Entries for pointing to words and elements
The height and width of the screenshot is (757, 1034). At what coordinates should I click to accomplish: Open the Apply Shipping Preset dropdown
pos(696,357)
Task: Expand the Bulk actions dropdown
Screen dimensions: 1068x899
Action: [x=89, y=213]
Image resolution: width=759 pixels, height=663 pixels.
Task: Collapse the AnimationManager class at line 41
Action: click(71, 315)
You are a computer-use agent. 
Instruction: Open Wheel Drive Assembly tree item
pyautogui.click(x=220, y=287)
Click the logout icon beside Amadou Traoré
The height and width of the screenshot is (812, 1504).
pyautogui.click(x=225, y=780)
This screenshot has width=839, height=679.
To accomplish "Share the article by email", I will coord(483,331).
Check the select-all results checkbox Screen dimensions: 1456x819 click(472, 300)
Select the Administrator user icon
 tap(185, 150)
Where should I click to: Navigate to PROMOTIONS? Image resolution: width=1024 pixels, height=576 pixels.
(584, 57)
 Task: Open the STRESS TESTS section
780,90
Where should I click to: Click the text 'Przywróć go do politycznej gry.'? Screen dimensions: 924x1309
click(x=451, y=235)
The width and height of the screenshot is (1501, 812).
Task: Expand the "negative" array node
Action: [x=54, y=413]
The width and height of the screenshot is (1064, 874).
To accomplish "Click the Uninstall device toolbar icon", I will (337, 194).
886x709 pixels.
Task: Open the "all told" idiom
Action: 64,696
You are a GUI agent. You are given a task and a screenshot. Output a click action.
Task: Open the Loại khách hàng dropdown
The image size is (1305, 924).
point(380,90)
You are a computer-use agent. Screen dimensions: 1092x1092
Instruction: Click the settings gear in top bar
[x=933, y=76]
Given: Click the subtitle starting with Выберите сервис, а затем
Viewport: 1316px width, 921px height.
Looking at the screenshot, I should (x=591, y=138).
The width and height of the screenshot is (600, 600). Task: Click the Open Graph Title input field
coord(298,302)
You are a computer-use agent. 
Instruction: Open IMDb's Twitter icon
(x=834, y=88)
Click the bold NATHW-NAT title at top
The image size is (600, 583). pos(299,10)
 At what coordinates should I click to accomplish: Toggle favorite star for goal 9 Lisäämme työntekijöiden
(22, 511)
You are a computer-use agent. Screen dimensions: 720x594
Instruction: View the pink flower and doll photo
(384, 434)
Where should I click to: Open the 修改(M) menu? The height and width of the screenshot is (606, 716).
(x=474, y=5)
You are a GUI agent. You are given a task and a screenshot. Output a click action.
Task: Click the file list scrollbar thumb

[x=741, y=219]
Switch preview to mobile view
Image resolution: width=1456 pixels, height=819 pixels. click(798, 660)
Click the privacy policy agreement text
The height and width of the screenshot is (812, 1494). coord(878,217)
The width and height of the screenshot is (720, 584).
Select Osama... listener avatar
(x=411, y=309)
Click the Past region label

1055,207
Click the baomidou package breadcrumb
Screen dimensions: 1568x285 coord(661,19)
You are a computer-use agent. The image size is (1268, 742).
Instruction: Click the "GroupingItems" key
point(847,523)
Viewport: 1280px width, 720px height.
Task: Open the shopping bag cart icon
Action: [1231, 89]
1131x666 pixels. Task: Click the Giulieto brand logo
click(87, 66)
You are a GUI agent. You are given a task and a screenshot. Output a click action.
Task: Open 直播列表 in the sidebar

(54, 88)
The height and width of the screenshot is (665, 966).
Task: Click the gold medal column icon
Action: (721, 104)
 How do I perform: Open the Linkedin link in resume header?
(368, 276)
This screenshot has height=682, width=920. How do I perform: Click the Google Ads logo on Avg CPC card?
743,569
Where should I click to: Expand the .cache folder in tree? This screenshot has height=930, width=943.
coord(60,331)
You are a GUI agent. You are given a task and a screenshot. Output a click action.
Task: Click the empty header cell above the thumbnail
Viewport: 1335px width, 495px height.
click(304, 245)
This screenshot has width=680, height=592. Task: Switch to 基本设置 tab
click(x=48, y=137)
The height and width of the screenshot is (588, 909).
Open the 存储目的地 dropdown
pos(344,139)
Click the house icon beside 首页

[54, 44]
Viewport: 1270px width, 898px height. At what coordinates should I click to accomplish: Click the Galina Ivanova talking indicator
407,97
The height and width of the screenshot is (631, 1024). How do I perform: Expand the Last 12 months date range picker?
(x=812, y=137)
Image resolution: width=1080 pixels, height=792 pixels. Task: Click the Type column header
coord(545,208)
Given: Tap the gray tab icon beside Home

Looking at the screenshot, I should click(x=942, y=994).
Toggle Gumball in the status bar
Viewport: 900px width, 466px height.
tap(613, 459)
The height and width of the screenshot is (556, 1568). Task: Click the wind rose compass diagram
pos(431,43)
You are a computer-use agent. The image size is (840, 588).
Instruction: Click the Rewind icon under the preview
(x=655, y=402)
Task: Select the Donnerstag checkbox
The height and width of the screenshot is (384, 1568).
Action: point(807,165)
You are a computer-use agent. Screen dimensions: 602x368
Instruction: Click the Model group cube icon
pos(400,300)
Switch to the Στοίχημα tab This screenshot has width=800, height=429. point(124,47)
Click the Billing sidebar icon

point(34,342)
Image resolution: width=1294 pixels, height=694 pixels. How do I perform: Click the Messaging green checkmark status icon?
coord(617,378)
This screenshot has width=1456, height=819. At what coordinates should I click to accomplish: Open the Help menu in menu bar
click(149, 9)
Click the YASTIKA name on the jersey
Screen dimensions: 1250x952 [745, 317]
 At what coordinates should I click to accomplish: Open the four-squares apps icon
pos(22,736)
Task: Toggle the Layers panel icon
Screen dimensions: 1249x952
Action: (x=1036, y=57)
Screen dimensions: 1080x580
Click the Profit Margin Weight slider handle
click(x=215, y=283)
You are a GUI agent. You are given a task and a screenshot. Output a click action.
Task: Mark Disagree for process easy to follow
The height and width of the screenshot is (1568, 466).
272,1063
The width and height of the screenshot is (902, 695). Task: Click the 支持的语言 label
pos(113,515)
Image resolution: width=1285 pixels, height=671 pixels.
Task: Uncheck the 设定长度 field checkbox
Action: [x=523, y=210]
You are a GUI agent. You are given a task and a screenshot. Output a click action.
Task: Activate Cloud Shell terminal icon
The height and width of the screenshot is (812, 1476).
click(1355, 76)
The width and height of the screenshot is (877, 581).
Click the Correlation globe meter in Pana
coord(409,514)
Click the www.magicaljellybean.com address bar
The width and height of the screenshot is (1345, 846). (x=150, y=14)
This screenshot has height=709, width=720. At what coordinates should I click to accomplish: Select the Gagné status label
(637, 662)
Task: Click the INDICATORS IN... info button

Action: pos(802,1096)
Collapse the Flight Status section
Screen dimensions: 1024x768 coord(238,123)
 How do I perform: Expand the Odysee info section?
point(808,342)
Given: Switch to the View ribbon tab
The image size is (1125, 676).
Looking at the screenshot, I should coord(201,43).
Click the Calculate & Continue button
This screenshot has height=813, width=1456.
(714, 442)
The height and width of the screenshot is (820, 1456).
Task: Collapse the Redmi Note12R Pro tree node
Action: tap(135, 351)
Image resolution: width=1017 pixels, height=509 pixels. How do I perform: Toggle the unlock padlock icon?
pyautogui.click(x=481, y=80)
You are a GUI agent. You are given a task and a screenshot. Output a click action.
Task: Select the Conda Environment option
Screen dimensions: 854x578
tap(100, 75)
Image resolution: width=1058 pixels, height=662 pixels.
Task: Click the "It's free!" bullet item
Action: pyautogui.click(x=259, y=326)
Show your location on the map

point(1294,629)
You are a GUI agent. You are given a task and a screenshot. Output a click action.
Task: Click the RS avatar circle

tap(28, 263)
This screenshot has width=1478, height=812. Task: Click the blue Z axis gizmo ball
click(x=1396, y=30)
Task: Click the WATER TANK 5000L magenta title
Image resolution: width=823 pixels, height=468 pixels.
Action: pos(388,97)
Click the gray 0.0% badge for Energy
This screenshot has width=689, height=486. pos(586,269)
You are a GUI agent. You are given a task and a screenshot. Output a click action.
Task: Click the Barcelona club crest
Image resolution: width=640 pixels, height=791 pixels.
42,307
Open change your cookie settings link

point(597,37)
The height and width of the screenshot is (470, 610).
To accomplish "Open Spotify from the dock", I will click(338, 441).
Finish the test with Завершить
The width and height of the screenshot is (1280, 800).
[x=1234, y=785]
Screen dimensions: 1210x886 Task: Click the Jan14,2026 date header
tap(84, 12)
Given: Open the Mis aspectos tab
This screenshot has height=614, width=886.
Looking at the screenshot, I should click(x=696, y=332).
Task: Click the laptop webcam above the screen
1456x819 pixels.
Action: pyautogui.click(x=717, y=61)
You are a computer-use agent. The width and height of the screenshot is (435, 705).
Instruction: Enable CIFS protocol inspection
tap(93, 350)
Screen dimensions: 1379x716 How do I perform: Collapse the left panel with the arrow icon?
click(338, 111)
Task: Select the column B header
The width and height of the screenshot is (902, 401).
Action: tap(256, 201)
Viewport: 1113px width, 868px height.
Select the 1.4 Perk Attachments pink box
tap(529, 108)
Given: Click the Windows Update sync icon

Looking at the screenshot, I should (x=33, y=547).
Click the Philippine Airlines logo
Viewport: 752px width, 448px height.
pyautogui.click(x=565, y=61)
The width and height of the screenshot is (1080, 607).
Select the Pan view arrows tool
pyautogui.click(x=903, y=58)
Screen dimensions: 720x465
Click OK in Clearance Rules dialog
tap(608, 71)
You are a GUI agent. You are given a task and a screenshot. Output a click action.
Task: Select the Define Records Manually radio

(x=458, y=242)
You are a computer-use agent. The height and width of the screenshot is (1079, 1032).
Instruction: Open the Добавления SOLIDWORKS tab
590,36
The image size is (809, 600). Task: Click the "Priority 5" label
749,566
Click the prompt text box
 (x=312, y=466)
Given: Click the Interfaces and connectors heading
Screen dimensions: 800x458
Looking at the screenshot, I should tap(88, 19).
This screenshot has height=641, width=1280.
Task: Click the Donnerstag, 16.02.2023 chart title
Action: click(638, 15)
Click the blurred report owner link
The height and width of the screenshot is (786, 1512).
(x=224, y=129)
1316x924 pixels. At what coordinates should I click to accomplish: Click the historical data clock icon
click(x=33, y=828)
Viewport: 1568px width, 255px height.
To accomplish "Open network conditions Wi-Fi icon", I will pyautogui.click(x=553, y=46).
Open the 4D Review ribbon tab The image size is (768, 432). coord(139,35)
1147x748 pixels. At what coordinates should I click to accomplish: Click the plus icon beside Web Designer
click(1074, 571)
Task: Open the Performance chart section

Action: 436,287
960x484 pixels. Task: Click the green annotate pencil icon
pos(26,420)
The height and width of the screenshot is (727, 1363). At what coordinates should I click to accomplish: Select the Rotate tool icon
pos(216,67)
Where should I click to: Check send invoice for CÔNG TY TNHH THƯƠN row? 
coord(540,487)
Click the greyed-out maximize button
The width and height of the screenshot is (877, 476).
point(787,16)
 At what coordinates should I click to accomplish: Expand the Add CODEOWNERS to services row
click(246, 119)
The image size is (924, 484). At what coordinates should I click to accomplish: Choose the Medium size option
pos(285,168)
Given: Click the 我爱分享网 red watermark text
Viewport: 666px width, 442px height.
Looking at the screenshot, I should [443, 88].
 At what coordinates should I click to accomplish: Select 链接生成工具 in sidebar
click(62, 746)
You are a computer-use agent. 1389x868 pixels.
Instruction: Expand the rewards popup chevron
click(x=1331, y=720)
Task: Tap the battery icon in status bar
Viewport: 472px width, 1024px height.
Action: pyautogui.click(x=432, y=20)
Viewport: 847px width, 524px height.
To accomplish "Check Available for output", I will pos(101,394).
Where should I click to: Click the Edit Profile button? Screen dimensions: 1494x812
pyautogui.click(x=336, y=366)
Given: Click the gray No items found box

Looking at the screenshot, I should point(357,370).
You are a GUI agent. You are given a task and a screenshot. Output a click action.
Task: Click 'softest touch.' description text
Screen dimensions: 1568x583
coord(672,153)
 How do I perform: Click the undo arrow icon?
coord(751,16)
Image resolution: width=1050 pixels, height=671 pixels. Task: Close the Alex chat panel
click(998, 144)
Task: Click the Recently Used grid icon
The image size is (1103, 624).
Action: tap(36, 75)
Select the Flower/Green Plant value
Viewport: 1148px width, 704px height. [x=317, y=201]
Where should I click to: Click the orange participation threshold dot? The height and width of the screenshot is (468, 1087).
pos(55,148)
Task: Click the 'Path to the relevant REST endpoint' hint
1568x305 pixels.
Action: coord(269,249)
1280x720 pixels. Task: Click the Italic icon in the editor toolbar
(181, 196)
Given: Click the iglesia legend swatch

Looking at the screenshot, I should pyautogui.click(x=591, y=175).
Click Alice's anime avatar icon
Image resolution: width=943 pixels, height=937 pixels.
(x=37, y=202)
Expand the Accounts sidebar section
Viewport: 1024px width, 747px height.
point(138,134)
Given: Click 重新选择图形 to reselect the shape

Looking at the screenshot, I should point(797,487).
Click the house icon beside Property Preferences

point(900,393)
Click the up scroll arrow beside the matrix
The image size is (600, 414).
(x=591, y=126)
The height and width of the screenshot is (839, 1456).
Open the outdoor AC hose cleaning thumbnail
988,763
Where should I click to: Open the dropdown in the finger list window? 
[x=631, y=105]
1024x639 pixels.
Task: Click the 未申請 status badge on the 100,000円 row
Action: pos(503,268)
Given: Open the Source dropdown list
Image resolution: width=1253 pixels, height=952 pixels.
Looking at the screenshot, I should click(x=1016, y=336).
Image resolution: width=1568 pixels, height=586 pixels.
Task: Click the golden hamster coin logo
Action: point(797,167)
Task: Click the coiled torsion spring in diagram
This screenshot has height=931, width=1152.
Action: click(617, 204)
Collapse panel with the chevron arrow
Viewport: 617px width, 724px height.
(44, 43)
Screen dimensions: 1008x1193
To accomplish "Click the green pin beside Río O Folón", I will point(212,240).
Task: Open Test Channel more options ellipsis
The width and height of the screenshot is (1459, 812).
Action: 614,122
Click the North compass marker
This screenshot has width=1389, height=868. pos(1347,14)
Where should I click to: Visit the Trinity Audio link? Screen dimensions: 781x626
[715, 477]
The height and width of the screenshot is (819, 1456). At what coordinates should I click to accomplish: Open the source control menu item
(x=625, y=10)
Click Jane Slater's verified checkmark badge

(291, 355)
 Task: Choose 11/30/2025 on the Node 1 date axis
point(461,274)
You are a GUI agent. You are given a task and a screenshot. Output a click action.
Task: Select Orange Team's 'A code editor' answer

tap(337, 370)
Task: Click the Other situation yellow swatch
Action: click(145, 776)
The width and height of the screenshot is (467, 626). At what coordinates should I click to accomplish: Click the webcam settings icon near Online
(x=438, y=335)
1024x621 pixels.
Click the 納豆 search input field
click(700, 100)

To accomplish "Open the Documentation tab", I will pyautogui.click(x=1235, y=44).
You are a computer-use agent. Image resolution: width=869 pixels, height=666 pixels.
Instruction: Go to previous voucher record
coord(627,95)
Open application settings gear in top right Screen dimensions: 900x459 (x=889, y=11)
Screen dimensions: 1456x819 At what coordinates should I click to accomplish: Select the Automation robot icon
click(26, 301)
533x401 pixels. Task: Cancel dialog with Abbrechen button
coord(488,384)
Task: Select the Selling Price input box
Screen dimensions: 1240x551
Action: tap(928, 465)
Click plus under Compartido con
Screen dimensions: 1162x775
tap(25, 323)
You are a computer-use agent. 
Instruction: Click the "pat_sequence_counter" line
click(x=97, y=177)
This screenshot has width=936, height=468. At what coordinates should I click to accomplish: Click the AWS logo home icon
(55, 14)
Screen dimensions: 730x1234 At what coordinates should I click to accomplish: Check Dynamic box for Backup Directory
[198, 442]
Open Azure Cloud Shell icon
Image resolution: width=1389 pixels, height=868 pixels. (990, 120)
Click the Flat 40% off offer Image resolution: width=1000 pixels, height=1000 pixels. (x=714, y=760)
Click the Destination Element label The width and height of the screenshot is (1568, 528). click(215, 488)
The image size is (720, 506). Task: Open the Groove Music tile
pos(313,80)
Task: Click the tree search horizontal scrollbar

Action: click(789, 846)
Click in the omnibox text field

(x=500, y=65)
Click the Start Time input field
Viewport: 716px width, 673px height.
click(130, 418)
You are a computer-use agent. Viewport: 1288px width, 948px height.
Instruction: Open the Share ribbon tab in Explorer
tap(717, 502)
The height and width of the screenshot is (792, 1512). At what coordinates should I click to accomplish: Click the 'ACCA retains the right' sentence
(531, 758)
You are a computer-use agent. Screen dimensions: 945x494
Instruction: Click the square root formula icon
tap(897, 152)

__Given task__: Rewrite the part that opens with the line containing "Image resolution: width=1017" and closes with the line containing "pyautogui.click(x=481, y=80)", swapping "Toggle" for "Click" and keeping everything else the same.

__Exercise solution__:
Image resolution: width=1017 pixels, height=509 pixels. How do I perform: Click the unlock padlock icon?
pyautogui.click(x=481, y=80)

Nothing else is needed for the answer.